# START OF Recorded information

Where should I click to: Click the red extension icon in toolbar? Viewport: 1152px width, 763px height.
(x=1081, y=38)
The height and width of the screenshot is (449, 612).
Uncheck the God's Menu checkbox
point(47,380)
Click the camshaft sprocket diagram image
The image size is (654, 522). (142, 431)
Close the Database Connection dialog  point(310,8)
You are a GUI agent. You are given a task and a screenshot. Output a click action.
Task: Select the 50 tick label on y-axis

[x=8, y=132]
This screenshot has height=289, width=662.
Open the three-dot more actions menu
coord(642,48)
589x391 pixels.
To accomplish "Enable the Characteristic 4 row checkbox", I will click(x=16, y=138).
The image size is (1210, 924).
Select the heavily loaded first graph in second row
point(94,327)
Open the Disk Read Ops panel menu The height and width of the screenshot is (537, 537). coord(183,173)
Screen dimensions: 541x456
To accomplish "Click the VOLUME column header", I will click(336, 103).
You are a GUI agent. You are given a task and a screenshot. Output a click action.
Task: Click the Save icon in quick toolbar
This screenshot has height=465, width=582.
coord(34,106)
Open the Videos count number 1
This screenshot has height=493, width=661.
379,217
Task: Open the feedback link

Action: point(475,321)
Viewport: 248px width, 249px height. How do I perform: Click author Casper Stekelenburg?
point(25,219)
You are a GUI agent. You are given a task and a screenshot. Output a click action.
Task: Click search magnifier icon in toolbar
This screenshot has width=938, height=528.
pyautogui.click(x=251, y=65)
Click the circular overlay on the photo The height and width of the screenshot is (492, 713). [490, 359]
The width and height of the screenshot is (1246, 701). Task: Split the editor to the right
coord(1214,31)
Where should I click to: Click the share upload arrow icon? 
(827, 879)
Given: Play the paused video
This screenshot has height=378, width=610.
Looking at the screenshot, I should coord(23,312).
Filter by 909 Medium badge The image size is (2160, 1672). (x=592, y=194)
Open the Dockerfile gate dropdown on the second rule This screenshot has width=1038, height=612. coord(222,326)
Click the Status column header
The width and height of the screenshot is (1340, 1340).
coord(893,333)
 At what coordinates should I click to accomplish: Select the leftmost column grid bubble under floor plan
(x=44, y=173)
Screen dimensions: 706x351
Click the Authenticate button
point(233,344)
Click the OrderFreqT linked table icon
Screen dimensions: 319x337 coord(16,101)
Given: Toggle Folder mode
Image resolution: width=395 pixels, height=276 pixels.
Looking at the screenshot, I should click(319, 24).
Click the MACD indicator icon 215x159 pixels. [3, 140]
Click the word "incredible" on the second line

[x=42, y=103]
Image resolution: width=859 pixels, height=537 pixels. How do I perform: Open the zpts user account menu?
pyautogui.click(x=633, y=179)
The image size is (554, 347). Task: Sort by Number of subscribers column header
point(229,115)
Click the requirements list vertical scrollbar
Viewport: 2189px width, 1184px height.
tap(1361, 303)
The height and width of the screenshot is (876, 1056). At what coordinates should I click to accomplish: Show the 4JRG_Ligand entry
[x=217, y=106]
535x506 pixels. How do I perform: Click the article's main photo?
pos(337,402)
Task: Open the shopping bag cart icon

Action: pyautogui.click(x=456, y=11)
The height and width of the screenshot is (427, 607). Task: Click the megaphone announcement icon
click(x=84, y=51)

# END OF Recorded information

◆ Objective ◆
Please rewrite the lines of the material above as a numbered list, leaving out blank lines, starting at the line holding "589x391 pixels." and ending at the line holding "pyautogui.click(x=251, y=65)", both lines included.

◆ Solution for this task ◆
1. 589x391 pixels.
2. To accomplish "Enable the Characteristic 4 row checkbox", I will click(x=16, y=138).
3. The image size is (1210, 924).
4. Select the heavily loaded first graph in second row
5. point(94,327)
6. Open the Disk Read Ops panel menu The height and width of the screenshot is (537, 537). coord(183,173)
7. Screen dimensions: 541x456
8. To accomplish "Click the VOLUME column header", I will click(336, 103).
9. You are a GUI agent. You are given a task and a screenshot. Output a click action.
10. Task: Click the Save icon in quick toolbar
11. This screenshot has height=465, width=582.
12. coord(34,106)
13. Open the Videos count number 1
14. This screenshot has height=493, width=661.
15. 379,217
16. Task: Open the feedback link
17. Action: point(475,321)
18. Viewport: 248px width, 249px height. How do I perform: Click author Casper Stekelenburg?
19. point(25,219)
20. You are a GUI agent. You are given a task and a screenshot. Output a click action.
21. Task: Click search magnifier icon in toolbar
22. This screenshot has width=938, height=528.
23. pyautogui.click(x=251, y=65)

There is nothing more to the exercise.